Louise Candlish on the inspiration behind The Other Passenger
How I usually construct a novel is by taking three or four themes and styles that I want to explore and find a way to entwine them, leaving just enough loose stitches for the reader to start pulling and guessing. Readers are very intelligent and thrillers should be puzzles that might actually be solved.
I’d wanted to set a thriller among commuters, but had read quite a few set on trains (including the mighty The Girl on the Train) and the London Underground and I always like to be different – if possible, the first to do something. For a while, I couldn’t think how I could break the mould. Then, one day, I was travelling from Central London to the O2 Arena, which is on the Greenwich Peninsula in southeast London, and the tubes were down. I found the quickest way was by catamaran. The Thames Clippers are river buses that bring commuters into Central London from east and west, but not living by the river, I’d never taken advantage of them. Five minutes in one of those luxurious cream leather seats, G&T in hand, iconic London drifting by, and I knew I had my setting.

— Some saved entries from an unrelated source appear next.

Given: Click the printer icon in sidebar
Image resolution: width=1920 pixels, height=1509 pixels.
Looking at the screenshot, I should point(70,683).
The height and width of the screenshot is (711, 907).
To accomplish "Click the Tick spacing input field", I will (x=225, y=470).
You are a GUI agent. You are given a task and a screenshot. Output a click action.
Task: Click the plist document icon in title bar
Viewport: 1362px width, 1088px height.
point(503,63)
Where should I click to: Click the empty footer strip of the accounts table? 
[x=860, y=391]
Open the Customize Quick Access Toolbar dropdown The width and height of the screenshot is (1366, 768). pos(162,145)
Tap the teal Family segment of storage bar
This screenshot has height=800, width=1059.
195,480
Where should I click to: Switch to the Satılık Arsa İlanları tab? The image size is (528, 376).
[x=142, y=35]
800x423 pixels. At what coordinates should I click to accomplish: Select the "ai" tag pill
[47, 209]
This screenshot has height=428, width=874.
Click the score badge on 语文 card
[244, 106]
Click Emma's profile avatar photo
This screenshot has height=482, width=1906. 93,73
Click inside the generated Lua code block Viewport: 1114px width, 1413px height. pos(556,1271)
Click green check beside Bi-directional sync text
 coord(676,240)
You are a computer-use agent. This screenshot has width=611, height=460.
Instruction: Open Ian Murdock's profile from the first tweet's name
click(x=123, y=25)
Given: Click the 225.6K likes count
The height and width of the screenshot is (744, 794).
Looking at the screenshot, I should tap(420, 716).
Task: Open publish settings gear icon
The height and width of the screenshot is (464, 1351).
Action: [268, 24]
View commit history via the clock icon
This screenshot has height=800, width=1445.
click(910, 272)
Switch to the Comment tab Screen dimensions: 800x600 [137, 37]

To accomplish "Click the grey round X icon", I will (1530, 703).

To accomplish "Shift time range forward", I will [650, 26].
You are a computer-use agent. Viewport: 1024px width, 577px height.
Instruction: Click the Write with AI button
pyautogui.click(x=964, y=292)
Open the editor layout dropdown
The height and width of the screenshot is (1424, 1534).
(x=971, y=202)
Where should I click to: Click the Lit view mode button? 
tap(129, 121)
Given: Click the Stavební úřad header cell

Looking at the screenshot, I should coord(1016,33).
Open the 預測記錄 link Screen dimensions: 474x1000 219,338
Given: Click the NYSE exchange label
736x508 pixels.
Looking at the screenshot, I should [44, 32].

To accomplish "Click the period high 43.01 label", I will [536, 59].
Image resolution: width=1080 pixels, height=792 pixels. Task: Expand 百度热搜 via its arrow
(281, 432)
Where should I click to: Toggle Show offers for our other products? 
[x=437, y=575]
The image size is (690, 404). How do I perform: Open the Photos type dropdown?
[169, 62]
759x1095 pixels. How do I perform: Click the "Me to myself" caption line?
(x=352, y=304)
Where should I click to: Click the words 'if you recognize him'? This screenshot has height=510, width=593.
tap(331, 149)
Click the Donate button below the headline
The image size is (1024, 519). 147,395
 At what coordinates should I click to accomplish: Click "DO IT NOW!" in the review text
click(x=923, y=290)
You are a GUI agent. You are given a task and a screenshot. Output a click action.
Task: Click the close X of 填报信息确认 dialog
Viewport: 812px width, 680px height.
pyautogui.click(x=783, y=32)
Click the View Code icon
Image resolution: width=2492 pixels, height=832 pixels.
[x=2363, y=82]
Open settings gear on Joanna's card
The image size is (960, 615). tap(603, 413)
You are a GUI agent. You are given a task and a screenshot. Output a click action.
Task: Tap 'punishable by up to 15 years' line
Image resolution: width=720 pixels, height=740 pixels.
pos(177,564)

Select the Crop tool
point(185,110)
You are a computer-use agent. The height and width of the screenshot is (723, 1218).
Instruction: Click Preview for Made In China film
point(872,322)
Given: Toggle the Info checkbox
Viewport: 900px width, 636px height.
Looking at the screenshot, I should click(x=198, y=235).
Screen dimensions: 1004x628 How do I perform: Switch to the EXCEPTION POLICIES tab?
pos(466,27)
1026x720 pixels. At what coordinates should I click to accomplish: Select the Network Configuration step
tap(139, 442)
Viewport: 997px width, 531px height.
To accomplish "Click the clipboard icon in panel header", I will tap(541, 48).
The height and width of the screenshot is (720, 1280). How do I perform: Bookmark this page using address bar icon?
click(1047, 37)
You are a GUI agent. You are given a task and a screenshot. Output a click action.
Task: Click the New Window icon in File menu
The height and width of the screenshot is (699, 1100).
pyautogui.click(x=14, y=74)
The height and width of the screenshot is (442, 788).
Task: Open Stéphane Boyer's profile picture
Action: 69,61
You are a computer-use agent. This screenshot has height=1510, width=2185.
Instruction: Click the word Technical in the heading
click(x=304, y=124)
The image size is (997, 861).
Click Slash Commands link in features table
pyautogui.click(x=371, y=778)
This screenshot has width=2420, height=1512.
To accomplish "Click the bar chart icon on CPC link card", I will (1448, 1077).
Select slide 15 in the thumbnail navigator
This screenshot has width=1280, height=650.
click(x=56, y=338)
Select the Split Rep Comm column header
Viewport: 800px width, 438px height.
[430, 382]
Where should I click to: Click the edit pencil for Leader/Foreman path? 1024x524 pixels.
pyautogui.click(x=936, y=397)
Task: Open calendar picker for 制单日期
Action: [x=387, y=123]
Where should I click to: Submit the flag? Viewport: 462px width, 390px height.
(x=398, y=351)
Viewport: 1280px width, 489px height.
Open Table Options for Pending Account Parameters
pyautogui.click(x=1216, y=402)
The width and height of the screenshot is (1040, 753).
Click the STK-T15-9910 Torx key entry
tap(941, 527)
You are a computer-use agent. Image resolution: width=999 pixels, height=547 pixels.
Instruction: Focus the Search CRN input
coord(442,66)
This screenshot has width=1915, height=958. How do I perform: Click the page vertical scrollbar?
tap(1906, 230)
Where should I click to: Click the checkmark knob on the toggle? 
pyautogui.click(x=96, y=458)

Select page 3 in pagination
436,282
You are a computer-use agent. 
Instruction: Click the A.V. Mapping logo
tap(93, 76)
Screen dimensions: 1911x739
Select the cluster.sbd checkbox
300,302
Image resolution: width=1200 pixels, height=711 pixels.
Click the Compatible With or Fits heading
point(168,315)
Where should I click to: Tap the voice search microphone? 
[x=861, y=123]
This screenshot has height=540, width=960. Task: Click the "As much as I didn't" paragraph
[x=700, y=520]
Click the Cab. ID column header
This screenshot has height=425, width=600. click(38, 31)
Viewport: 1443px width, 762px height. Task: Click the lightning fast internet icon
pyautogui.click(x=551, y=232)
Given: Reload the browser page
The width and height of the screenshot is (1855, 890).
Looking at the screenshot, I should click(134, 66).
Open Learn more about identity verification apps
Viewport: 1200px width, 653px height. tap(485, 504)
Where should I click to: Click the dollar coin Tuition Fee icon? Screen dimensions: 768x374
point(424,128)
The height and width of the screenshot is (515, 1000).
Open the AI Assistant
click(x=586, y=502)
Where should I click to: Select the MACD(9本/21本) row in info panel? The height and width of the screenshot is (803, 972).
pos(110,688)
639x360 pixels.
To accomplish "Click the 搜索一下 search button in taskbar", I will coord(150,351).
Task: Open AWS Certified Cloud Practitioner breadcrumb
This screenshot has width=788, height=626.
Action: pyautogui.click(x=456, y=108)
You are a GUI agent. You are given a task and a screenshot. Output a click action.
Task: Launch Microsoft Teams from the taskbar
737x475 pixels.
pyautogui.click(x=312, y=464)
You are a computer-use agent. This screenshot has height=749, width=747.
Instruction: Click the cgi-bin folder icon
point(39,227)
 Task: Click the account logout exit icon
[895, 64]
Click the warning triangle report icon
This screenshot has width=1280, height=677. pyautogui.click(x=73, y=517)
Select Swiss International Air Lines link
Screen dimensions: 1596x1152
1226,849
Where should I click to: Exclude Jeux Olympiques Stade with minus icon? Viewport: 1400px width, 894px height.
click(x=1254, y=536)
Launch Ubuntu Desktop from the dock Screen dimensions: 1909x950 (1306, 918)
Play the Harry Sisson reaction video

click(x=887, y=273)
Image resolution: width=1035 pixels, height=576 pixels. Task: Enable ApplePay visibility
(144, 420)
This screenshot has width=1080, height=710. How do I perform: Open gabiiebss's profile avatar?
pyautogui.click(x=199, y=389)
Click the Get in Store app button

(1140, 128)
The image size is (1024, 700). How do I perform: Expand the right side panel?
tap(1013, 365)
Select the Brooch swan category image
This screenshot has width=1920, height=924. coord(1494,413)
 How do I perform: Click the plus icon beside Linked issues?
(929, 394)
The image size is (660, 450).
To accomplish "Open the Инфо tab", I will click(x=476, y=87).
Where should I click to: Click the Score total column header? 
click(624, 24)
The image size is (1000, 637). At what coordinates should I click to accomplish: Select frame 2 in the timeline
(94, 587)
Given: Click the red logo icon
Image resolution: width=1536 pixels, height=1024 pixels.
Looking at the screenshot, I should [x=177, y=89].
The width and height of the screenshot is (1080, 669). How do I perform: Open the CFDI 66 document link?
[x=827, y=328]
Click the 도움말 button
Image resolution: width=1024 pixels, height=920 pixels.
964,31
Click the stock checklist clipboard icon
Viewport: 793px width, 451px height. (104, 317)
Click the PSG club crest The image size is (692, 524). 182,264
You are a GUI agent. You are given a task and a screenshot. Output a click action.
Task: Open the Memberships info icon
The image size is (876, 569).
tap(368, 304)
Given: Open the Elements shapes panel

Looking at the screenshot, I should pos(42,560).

Another key strand was my love of noir movies, especially Hitchcock and those Forties classics starring Barbara Stanwyck, like Double Indemnity and Sorry, Wrong Number. I wanted to create a bang-up-to-date noir, a classic story of deception and double crossing starring a thoroughly modern femme fatale. Melia is my millennial Phyllis from Double Indemnity, Jamie her Fred. She’s beautiful, of course, but you can’t manipulate with beauty alone, you also need charisma and a certain vulnerability. Jamie wants to protect her and, if he can think of a way, rescue her. I loved writing Melia.
There’s usually a bit of social commentary in my novels, often ripped from the headlines (like property obsession in Our House), and in The Other Passenger it is generational conflict, specifically between Gen X and millennials. Jamie and Clare are in their late forties, hurtling towards fifty and experiencing separate midlife crises, while Kit and Melia are in their late twenties, facing their own Armageddon in the form of thirty. Their friendship forms far too fast and disintegrates even faster. I am in the Jamie and Clare age group and I remember just how easy it was in my twenties to buy a home and acquire other assets. We left university debt-free and property prices were so affordable it was actually a cheaper option to buy than it was to rent. By comparison, Kit and Melia’s generation hold a losing hand. These two have left college with huge debts and continue to run up further debt because rents are so high and to socialise they must spend beyond their means. The future feels bleak and their discontent is exacerbated by their envy of the complacent Clare and Jamie. Of course, in a thriller, solutions to these perceived injustices might very well involve crime, but in reality, it mostly goes no further than low-level resentment. Until the inheritance comes through, that is, and the cycle starts again.